J’étais très attiré par l’idée d’écrire une histoire qui voyage dans le temps et dont la production soit à la hauteur du défi. Dans l’animation, peut importe si tu écris une histoire ayant eu lieu dans un appartement ou un film qui traverse six siècles. Dans un tournage en direct, filmer dans un appartement est très économique mais insérer un aéronef spatial qui vole sur Rio n’est pas faisable économiquement. L’animation me permet de transformer cette barrière de l’impossible en quelque chose d’absolument plausible. Réaliser ce dessin animé a été une expérience très agréable pour les motifs suivants : dans le tournage en direct, le directeur doit résoudre à l’instant toutes sortes de problèmes qui surgissent et ceci m’angoisse beaucoup ; dans le dessin animé, quand une scène n’est pas réussie, j’ai trois semaines pour y parer. Le film a pris des années à être achevé mais ceci s’allie bien avec ma personnalité qui va plutôt dans le sens de faire des choses au calme, je ne me sens pas à l’aise dans les situations de crise nécessitant une solution dans les vingt minutes. D’autre part, ceci présuppose le défi de maintenir longtemps une équipe unie. Le fait que ce soit un film d’animation national destiné aux jeunes était, dès le départ, une proposition très attirante, ce qui m’a permis de maintenir les professionnels attachés au projet, personne n’a quitté le chemin en cours de route. J’ai eu la chance d’avoir pu réunir une équipe engagée et j’ai eu un échange très fructueux avec un groupe beaucoup plus jeune que moi.
Comme le protagoniste est immortel, à chaque fois qu’il est atteint, il se transforme en oiseau. S’agit-t’il là d’une légende qui existe dans la tribu des Tupinambás?

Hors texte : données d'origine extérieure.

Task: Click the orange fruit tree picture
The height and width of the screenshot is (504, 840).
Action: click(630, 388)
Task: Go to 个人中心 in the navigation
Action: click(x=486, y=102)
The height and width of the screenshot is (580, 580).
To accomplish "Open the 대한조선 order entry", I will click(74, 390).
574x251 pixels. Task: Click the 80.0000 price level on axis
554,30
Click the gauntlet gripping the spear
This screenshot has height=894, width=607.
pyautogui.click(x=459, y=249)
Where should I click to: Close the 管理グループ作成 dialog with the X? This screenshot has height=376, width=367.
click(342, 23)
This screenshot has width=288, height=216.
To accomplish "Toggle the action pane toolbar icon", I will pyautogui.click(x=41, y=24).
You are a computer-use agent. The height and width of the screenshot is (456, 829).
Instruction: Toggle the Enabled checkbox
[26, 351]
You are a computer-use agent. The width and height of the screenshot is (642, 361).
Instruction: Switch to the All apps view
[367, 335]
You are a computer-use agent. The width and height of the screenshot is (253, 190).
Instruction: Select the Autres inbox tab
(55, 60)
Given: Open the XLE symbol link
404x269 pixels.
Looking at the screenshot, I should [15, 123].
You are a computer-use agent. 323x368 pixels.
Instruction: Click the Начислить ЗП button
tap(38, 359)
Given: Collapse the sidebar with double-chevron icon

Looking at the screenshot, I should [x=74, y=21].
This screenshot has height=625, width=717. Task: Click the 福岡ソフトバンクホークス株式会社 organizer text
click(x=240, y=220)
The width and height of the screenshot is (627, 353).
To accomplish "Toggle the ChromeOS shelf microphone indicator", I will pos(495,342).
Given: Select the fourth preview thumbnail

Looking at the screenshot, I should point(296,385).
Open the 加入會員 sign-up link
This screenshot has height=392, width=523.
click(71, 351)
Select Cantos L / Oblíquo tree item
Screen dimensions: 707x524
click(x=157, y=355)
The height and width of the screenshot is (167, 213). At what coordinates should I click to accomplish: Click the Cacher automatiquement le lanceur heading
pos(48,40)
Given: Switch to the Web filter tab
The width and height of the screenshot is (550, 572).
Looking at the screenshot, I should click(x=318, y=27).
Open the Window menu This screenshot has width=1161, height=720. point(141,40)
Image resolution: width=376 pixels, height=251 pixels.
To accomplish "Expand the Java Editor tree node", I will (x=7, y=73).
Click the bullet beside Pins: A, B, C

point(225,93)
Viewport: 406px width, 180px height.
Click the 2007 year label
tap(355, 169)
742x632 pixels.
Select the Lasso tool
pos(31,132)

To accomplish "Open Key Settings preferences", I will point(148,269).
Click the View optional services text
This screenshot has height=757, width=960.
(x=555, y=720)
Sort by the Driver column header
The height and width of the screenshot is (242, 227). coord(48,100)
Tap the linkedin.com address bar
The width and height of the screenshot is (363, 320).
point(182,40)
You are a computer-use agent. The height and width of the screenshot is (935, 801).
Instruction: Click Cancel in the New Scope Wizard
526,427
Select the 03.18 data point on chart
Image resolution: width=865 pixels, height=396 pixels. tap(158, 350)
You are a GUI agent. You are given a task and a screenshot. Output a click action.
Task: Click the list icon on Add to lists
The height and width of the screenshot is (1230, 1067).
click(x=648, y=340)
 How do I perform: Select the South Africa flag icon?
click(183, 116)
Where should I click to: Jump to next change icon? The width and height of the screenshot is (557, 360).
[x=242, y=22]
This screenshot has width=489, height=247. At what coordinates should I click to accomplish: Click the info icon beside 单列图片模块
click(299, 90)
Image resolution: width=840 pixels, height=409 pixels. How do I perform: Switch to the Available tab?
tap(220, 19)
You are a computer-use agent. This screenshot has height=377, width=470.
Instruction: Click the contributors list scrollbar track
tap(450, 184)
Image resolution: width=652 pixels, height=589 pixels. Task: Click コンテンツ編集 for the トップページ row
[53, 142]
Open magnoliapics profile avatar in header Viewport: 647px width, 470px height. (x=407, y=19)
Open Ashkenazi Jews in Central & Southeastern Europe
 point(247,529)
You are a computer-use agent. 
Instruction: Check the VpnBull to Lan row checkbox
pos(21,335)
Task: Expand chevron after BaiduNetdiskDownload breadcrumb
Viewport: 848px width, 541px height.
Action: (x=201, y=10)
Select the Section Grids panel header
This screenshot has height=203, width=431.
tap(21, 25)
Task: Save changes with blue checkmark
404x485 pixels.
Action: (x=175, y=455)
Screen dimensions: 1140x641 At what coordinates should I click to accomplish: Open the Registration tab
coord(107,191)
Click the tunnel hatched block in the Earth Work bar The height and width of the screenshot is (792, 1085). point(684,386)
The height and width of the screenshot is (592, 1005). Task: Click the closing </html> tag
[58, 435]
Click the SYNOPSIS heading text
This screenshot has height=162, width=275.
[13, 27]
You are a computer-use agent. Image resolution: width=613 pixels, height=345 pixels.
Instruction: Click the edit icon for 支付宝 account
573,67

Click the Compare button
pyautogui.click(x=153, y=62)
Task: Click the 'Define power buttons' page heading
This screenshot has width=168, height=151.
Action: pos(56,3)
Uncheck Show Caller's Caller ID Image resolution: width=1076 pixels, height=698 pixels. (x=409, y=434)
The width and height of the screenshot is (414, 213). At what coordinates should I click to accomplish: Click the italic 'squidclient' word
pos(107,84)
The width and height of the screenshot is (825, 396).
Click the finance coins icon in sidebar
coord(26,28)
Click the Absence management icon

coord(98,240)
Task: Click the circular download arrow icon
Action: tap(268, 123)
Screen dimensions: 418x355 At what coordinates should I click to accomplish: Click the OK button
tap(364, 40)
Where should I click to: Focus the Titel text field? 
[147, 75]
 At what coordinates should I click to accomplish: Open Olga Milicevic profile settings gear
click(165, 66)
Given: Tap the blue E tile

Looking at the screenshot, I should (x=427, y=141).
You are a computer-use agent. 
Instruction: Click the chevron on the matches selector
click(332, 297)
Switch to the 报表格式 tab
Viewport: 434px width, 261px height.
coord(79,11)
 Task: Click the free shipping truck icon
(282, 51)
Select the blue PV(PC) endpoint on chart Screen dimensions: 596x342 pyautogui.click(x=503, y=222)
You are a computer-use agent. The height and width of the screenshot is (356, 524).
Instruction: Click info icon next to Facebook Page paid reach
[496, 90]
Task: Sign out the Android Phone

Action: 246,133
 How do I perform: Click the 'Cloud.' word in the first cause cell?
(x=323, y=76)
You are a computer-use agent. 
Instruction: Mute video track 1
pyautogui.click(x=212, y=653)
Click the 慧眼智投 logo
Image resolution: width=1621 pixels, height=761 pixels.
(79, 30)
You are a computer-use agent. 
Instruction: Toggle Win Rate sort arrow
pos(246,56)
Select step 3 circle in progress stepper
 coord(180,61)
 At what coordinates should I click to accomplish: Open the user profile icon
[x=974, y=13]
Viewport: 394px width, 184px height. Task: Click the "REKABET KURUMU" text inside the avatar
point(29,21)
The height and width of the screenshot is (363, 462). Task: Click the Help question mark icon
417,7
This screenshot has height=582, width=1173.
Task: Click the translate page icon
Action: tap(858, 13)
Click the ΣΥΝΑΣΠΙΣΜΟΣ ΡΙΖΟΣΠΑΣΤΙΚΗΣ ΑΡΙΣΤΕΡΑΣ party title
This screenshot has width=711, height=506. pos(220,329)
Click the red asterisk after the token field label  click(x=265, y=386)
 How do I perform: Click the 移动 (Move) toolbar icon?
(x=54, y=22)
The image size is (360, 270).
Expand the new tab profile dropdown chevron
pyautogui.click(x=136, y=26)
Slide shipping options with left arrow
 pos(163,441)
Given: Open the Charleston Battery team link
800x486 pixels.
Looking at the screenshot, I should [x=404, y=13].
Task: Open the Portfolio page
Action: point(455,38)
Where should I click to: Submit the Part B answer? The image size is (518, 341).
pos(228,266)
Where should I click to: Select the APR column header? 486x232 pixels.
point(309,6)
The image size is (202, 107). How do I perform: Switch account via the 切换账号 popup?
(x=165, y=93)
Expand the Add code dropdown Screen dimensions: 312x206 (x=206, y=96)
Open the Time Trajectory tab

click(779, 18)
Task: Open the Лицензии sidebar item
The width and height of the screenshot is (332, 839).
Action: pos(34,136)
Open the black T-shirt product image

C’est une histoire inventée mais adaptée à partir d’un ensemble de légendes des indiens Tupi-Guarani dont les Tupinambás. Ma recherche s’est basée sur beaucoup de légendes mythologiques et l’histoire du film s’en inspire largement. Des indiens qui se transforment en oiseaux ou en autres animaux sont une constante dans la mythologie indienne. Par ailleurs, ils croient que quand nous dormons notre esprit part à travers la forêt et passe la nuit dans le corps d’un animal. Ils y croient fermement aujourd’hui encore, comme si c’était une vérité absolue et non un mythe. Je me suis inspiré de ces histoires, mais je les ai transformées, le résultat est un mélange de tout.
Angangá aussi est une légende réelle ?
Il est le grand antagoniste de notre personnage principal. Il existe plusieurs légendes sur cet être de la forêt qui est une sorte de Dieu indien, le seigneur des morts. On dit qu’il vit dans un lac avec des grenouilles et des serpents et qu’il sort la nuit à la recherche de personnes dont l’âme est faible, pour les mener vers la mort. L’Angangà est si présent dans notre histoire qu’à Rio de Janeiro, il existe la Pedra de Anhanguera et une université du même nom. Cette figure mythique est si forte qu’elle est restée présente jusqu’à nos jours dans notre quotidien. Comment avez-vous choisi Selton Mello, Camila Pitanga et Rodrigo Santoro pour doubler les personnages ? Les acteurs ont tous enregistré en deux jours, tout seuls, dans un studio de son. C’est un processus très différent du film de tournage en direct où ils ont l’appui du scénario, des costumes et d’un autre acteur en tant que partenaire. Je ne pouvais me tromper dans le choix de casting, j’avais besoin de grands acteurs. Il est difficile d’exprimer l’émotion, la densité et les nuances d’interprétation à des acteurs professionnels qui ne soient pas géniaux. J’ai été exigeant, ma récompense c’est qu’ils ont accepté.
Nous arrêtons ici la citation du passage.